E-learning presents a number of challenges for teachers, one of which is keeping students engaged in class. However, it is difficult to measure engagement, let alone encourage it. To address this issue, teachers need a way to gather information on their students’ attention during class. This data can then be used to encourage engagement through gamification elements and address individual students without involving the whole class.
What it does
Teacher's Pet is an open-source web application that allows teachers to do track student engagement during Zoom calls.
Students run the app alongside their Zoom class, collecting information about whether they’re looking at the screen and their emotions. The teacher can then use this data to measure engagement and general feedback, such as how many kids showed confusion or happiness throughout class.
How we built it
The video analysis portion was built using a combination of OpenCV, dlib, and Keras. OpenCV and dlib were used to determine whether or not the user is looking at the screen or not. Keras was used to perform emotion detection to determine what emotion the users are currently feeling. emotional analysis code and the eye tracking code and built a flask server around them which takes images in as POST requests and returns the emotional and eye tracking analysis to allow us to easily deploy and integrate all of our code.
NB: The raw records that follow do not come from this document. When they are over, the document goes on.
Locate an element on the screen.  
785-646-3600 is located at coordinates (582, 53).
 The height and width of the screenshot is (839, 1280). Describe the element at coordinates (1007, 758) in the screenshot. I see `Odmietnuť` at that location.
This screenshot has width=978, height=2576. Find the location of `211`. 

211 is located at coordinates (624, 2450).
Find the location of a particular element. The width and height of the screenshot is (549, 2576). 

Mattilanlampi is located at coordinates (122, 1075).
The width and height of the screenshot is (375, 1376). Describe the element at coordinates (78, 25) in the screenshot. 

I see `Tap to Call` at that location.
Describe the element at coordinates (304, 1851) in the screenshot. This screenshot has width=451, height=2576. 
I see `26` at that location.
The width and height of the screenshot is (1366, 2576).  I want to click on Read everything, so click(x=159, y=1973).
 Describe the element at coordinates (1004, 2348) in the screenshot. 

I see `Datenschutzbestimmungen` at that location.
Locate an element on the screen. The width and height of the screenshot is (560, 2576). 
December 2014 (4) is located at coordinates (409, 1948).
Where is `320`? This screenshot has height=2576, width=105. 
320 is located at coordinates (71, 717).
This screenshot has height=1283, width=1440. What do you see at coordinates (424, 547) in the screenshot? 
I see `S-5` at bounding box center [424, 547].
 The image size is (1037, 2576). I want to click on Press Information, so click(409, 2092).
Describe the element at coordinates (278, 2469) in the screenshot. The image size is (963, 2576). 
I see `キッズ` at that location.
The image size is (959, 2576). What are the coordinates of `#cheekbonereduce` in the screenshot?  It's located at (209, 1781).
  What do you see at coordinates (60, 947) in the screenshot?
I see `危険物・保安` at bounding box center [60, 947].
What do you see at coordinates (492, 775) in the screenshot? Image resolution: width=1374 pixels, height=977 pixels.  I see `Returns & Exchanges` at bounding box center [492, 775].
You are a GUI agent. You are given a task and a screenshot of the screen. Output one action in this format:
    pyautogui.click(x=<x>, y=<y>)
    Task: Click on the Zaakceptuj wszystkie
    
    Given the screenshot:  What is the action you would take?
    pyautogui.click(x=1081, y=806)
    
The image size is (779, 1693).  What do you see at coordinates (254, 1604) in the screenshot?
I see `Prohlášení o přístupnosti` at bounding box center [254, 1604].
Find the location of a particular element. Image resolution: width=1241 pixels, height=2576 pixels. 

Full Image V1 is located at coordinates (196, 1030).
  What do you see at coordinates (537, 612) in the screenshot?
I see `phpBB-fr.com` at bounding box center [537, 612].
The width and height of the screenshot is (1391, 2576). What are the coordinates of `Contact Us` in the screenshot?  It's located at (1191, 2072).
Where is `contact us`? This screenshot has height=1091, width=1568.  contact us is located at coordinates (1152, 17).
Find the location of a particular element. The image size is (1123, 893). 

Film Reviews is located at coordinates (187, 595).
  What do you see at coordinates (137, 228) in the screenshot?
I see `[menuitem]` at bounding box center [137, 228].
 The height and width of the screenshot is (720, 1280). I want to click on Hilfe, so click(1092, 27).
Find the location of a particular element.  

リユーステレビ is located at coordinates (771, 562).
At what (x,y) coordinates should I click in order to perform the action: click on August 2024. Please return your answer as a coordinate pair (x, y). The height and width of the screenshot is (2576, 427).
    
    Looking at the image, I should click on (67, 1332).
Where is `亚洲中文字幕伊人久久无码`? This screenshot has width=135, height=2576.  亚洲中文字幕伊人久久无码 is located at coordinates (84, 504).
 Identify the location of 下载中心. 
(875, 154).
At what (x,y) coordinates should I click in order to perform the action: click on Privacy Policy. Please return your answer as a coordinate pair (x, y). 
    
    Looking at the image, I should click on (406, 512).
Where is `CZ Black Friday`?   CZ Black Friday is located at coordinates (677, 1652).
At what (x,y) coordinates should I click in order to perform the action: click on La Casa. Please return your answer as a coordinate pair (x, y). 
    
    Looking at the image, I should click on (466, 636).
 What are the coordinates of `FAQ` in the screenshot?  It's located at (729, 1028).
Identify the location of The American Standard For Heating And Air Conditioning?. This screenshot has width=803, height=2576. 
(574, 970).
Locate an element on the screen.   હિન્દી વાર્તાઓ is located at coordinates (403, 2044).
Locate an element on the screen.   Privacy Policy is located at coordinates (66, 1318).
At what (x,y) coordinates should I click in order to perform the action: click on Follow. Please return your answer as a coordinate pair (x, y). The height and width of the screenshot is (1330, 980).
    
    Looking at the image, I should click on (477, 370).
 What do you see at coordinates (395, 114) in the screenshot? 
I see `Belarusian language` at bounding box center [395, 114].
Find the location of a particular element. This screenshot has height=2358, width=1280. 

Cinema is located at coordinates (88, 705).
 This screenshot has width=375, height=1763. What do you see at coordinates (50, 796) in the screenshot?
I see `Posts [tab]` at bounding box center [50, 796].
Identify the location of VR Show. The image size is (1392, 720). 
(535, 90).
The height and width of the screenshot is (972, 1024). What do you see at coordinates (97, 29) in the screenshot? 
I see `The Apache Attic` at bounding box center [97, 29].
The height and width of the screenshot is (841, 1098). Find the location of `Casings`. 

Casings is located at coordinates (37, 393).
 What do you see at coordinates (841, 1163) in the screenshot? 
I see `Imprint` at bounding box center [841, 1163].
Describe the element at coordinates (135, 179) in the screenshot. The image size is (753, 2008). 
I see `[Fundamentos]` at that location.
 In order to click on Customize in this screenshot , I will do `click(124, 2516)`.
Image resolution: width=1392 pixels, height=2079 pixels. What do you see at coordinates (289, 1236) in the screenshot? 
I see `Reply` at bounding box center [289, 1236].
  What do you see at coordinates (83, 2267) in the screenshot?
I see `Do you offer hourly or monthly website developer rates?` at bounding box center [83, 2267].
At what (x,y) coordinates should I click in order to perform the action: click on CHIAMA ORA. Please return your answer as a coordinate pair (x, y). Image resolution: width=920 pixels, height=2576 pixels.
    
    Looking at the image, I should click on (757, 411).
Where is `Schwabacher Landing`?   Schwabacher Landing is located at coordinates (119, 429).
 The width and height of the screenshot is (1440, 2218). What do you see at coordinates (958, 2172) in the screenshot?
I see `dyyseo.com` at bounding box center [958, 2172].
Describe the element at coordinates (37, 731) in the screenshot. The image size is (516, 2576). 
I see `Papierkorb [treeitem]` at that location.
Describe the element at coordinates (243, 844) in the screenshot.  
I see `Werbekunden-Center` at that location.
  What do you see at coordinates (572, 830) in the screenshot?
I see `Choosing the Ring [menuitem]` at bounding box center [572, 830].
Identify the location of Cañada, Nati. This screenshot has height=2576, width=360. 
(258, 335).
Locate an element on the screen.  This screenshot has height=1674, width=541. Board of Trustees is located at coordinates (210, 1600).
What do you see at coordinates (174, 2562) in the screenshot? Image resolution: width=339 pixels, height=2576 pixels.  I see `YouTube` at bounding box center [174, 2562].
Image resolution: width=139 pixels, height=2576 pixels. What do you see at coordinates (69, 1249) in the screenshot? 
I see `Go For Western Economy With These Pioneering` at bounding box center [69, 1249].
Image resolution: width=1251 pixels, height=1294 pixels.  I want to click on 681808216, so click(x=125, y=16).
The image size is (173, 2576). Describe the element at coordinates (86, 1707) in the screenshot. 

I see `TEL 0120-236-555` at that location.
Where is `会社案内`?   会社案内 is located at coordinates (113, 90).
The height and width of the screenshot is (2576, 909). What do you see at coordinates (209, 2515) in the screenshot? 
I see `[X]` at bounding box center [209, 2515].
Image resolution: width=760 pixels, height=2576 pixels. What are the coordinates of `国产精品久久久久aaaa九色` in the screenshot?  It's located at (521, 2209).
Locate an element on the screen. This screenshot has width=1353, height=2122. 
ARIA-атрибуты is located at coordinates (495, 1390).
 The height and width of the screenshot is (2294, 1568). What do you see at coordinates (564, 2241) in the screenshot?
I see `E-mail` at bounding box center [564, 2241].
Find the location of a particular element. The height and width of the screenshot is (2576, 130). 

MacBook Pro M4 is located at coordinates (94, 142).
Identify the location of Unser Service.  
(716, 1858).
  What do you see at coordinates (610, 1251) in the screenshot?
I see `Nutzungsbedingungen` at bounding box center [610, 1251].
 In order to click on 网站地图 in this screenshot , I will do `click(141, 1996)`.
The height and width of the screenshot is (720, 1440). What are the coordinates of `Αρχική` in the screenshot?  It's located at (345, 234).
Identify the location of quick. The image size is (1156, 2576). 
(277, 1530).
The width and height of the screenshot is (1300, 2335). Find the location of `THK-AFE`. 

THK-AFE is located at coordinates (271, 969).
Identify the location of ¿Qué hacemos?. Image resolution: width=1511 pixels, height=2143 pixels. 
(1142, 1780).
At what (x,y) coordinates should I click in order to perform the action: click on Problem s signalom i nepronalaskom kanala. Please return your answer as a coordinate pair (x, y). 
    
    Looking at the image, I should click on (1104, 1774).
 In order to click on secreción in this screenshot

Our client-side app takes a screenshot and sends it as a post request to the flask server. On the server side, we experimented with OpenCV on on various zoom screenshots to extract individual frames. We later comverted this code to work with flask and segment all incoming images from client-side and put them either in a bucket or local folder and then send them for further processing using Redis queue.
Challenges we ran into
Some challenges we experienced were that we wanted to use bentoML to deploy our keras model however we did not have enough time to finish that component. Additionally, we had issues finding good training data to use to determine higher level emotions such as confusion.
Accomplishments that we're proud of
We're proud of using Keras and dlib to accurately recognize eye location/direction as well as emotions.
What we learned
We learned how to build ML models that have real use cases as well as how to integrate machine learning models into our larger codebase.
What's next for Teacher's Pet
In the future, we'd like to expand Teacher's pet to other video chat clients like Google Hangouts and Skype. Additionally we would like to expand our training data to determine higher level emotions.